I almost figure out a workable exercise schedule, but there is always something that seems to get in the way of making it work. And I try to work around it until I’m just tired of manhandling time for myself out of D’s schedule and the girls’ schedule and my own sleep and work and parenting schedule until I just quit because I’m tired of fighting it. Until the next time I decide that I loathe my body enough to give it another go. (Also, I need to stop with the body loathing – it’s starting to rub off on Ms. B., which is just one more thing for me to feel horrible about).

I don’t know. Exercise is just an example.

We’re shopping for a house right now. We keep finding houses that are almost what we want, but there’s water in the basement, or the price is wrong, or the schools are wrong, or the neighborhood is too far south, or…. This past weekend we found a house that we both love, in our price range, on one of my favorite streets in town… but it’s on the Missouri side of the state line and sending both girls to private schools feels unworkable. I’m having a hard time not feeling discouraged about it. I wish I’d never seen that house. We can almost make it work. Except that we can’t.

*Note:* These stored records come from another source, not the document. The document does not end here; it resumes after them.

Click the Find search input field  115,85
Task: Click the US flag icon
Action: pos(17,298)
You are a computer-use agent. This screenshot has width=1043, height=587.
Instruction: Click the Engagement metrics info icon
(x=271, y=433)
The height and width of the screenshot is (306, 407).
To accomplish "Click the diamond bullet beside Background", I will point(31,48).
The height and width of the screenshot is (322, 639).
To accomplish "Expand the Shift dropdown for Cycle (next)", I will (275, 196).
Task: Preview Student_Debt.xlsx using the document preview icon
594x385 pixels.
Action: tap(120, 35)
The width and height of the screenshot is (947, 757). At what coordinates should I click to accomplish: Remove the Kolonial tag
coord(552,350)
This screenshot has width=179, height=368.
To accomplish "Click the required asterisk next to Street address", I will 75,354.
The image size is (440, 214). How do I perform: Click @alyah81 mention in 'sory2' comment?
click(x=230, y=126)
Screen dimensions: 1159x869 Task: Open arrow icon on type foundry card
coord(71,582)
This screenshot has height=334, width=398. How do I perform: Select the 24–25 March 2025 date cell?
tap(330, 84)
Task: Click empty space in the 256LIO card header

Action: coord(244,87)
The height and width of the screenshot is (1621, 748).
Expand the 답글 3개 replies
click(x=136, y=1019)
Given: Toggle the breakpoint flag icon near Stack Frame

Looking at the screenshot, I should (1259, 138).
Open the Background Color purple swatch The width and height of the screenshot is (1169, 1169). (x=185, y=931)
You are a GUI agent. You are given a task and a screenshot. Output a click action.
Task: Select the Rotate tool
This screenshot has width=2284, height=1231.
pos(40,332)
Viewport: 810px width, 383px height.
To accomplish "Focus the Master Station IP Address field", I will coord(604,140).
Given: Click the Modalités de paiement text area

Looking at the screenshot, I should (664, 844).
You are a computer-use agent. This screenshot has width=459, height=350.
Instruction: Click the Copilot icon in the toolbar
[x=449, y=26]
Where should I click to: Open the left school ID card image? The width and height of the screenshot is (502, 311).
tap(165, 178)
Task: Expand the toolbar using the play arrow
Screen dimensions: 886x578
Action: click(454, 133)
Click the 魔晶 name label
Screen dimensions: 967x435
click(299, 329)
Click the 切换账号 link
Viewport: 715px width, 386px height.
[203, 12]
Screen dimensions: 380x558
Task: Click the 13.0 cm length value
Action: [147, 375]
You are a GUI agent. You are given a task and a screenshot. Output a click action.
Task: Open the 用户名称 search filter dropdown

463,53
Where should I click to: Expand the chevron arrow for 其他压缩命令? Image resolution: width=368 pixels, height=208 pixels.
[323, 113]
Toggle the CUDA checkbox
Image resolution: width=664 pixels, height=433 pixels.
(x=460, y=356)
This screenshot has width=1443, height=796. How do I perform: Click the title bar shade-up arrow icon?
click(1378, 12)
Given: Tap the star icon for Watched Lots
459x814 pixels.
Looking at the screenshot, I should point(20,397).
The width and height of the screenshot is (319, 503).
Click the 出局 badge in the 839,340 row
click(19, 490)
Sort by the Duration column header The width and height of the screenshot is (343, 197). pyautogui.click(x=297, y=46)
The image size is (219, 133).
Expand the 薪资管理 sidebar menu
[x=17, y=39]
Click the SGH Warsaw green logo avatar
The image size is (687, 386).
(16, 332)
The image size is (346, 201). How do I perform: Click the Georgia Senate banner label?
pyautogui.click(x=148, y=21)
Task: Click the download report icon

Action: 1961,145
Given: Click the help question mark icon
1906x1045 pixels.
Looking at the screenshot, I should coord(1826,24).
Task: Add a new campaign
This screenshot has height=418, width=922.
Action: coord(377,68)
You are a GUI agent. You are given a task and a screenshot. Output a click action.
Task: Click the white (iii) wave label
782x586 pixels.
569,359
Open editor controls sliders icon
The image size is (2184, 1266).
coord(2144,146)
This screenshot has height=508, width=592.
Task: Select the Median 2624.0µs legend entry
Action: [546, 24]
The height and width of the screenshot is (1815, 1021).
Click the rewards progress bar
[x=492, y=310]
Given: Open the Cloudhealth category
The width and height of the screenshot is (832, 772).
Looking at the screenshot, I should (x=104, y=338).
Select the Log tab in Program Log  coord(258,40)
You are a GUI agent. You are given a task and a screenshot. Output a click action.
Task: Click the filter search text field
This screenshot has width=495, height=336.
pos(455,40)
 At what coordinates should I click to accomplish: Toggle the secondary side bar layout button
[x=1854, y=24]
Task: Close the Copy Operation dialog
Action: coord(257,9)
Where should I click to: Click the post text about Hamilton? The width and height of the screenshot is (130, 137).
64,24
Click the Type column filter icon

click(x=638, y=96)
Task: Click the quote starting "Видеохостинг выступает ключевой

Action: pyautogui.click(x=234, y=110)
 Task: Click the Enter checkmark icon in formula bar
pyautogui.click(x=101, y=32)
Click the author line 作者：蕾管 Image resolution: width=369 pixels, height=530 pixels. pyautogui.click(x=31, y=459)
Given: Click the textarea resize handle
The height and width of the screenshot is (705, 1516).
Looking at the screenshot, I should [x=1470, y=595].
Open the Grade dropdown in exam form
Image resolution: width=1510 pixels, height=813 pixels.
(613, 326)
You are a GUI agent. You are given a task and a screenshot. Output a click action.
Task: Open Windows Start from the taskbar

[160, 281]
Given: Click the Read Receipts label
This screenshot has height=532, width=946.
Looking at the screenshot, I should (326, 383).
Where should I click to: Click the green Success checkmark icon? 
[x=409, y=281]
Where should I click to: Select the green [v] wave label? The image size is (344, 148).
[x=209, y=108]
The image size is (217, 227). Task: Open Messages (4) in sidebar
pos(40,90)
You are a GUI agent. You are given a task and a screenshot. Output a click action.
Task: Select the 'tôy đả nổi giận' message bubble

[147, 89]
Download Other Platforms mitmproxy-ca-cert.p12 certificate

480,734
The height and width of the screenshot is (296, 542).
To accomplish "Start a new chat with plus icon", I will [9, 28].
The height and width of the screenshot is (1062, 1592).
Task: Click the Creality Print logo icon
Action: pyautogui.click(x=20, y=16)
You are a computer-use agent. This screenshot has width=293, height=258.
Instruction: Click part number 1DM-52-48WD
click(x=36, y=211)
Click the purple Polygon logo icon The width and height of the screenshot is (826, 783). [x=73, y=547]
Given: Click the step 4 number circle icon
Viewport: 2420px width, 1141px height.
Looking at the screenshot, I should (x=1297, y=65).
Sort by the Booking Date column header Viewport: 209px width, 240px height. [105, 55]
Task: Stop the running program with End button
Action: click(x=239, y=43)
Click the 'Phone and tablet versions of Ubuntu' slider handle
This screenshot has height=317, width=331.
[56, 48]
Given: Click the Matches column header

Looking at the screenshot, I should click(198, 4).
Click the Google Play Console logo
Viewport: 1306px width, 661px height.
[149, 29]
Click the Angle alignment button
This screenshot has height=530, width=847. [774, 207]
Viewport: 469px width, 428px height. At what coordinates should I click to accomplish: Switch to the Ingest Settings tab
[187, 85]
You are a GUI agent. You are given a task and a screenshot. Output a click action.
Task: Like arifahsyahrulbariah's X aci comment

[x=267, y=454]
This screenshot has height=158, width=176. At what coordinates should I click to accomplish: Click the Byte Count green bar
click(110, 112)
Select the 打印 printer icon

Exercise and house shopping are just examples that I feel comfortable talking about in this public forum. Lately I feel like I have 8,000 problems that I can almost find a solution to. Except that I can’t.

I have a bad habit of always telling myself, “I’d be happy if….” If I was in better shape, if I had a job I actually cared about, if I had more time with my kids, if I didn’t have these goddamned student loans, if my laundry room wasn’t spilling out into my kitchen, if my car wasn’t having one catastrophe after another…. And the problem, of course, with that kind of thinking is that I get so bogged down by the mountain of shit that I feel I need to get through to make tomorrow better that I forget to stop and realize that today really isn’t so bad. And that just because one solution didn’t work out, doesn’t mean there isn’t one at all.

These are simple truths, but I’ve been having to remind myself of them a lot lately.

I didn’t blog for over a month, but I still had four posts that I started and never finished, just sitting here half-written, hidden from you in ‘draft’ form. I would start them with a vague idea of where I wanted to go, but the words wouldn’t come, or the idea wasn’t as good as I originally thought it was, or I got distracted by something else going on in my life. I almost blogged, but not quite.

This post is a mess, where I don’t know quite what I’m trying to say (something vaguely about moving through difficulties while still enjoying the moment? I’m not even sure), but I’m going to finish it anyway. If only so I remember what it feels like to finish something that wasn’t easy. I need that kind of tiny victory today.